Roberts nonetheless argues that this court has interpreted the impecunious litigants provisions to require the state to absorb costs such as appeal bonds and filing fees for indigent litigants in civil proceedings. He refers this court to Zamora v. Draper, 635 P.2d 78 (Utah 1981), and to the statutes the Zamora court construed to allow an impecunious plaintiff to proceed with his appeal without furnishing the required bond. Roberts says that the provisions of Utah Code Ann. §§ 21-7-3 and 21-7-4 allow an indigent appellant the same rights as if he “had fully paid all the regular fees.” Utah Code Ann. § 21-7-4 (1991).

To determine the breadth of the definition of “fees,” we look to the statute itself, read in harmony with other statutes under the same and related chapters. Bonham v. Morgan, 788 P.2d 497, 500 (Utah 1989). We turn to section 21-1-5, which provides that regular fees on appeal are those “for filing a notice of appeal, petition for appeal of an interlocutory order, or petition for writ of certiorari.” Utah Code Ann. § 21-1-5 (1992). [1] We do not think that language is broad enough to cover costs [2] of preparing transcripts.

Roberts also argues that rule 11(e)(2) of the Utah Rules of Appellate Procedure requires him to provide a trial transcript to this court in order to maintain his appeal and that without it, this court will be unable to conduct a meaningful review of the trial court’s judgment on directed verdict.

Litigation in this case terminated when the trial court entered a directed verdict against Roberts on all causes of action after Roberts had presented his case-in-chief. We therefore believe that this court can conduct a meaningful review of Roberts’ case if he makes available a statement of the evidence introduced and the proceedings held in the trial court. Rule 11(g) of the Utah Rules of Appellate Procedure is the proper vehicle through which a record of the trial proceedings in this case can be built.

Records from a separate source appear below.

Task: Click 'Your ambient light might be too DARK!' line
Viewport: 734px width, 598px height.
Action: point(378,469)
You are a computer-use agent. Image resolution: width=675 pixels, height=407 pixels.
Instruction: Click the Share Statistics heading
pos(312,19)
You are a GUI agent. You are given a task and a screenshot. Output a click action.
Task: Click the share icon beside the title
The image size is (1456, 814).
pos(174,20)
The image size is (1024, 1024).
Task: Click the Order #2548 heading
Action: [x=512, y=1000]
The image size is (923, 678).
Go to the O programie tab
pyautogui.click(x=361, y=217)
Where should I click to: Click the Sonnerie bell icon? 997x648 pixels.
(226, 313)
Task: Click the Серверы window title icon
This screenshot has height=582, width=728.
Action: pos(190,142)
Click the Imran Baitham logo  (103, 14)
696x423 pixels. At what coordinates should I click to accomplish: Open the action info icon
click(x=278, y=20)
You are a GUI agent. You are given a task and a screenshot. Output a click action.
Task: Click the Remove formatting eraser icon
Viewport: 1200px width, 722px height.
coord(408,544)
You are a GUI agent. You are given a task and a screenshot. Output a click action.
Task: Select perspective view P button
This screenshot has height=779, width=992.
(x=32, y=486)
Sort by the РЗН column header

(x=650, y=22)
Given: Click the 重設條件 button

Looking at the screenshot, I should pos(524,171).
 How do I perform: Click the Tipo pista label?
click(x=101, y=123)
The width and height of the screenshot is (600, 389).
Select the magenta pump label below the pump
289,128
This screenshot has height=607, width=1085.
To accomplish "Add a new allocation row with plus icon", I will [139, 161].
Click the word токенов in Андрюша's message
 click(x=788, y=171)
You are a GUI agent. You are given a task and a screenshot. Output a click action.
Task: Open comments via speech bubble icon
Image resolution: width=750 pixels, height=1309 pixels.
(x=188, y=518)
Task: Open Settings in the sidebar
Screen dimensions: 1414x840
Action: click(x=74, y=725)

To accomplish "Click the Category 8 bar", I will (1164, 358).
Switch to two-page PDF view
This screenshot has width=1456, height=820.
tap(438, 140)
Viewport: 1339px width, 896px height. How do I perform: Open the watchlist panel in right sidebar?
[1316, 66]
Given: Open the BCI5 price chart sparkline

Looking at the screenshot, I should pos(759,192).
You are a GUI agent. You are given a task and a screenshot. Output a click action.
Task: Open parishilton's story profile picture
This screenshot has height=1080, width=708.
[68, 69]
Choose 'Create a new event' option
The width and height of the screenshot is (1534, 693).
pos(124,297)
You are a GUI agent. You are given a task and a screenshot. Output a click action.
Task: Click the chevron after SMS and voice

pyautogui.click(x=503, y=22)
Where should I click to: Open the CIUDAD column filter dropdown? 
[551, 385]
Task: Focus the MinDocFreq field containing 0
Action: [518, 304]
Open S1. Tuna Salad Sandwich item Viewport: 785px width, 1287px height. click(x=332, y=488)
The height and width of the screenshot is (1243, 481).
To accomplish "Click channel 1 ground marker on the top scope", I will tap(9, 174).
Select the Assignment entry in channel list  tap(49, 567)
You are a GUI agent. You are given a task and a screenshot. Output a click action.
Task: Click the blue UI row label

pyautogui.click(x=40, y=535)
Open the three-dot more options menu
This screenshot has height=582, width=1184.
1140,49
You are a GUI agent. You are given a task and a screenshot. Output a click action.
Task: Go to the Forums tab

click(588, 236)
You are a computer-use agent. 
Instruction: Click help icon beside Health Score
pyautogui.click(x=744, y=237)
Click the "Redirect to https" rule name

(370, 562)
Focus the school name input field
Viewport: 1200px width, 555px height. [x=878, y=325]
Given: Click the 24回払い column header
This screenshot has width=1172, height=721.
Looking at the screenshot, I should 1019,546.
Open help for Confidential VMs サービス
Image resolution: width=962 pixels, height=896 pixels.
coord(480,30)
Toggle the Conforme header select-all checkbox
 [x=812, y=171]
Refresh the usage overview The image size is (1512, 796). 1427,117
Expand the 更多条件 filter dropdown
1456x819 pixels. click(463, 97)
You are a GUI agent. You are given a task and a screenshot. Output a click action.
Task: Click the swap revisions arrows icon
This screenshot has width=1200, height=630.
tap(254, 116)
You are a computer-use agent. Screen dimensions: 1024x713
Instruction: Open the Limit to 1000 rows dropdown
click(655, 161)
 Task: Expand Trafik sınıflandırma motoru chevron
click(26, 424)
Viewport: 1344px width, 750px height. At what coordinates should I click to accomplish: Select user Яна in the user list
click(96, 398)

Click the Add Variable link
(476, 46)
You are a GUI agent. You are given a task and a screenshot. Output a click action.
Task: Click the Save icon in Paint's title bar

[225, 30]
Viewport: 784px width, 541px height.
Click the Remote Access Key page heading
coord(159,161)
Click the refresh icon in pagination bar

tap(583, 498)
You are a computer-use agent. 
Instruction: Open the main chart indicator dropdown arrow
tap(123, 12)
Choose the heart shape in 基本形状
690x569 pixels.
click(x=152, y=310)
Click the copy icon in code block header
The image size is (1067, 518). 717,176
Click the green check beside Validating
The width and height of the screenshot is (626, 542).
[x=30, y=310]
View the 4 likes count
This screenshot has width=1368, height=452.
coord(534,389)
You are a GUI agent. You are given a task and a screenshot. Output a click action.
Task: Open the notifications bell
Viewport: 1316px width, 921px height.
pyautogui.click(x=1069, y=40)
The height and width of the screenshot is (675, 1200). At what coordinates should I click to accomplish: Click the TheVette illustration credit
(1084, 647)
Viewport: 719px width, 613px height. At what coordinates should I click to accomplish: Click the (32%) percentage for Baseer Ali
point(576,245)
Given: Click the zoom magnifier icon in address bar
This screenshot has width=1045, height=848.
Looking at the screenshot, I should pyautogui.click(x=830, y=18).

The rule states:

(g) Statement of evidence or proceedings when no report was made or when transcript is unavailable. If no report of the evidence or proceedings at a hearing or trial was made, or if a transcript is unavailable, the appellant may prepare a statement of the evidence or proceedings from the best available means, including recollection. The statement shall be served on the appellee, who may serve objections or propose amendments within 10 days after service. The statement and any objections or proposed amendments shall be submitted to the trial court for settlement and approval and, as settled and approved, shall be included by the clerk of the trial court in the record on appeal.

[*645] We concede that the rule was specifically fashioned to address instances when no report was made or no transcript is available. In the interest of justice, and under the unique circumstances of this case, we conclude that the transcript in this case is not available to Roberts, who does not have the means to pay for the cost of preparation. We therefore suspend further action in this appeal until the parties have submitted a statement to the trial court in compliance with rule 11(g). Once settled and approved by the trial court, the statement shall be included by that court’s clerk in the record on appeal and forwarded to this court for appellate review.

It is so ordered.

1

. Although Roberts filed his appeal before this statute became law, former Utah Code Ann. § 21-1-4 (1991) similarly enumerated the specific fees of the appellate courts.

2

. Inasmuch as we allow plaintiff to proceed with his appeal by a different method, we do not reach the issue whether the cost of preparing a transcript is included in "necessary fees and costs" as provided in Utah Code Ann. § 21-7-4, cited by plaintiff. We leave that issue for another day.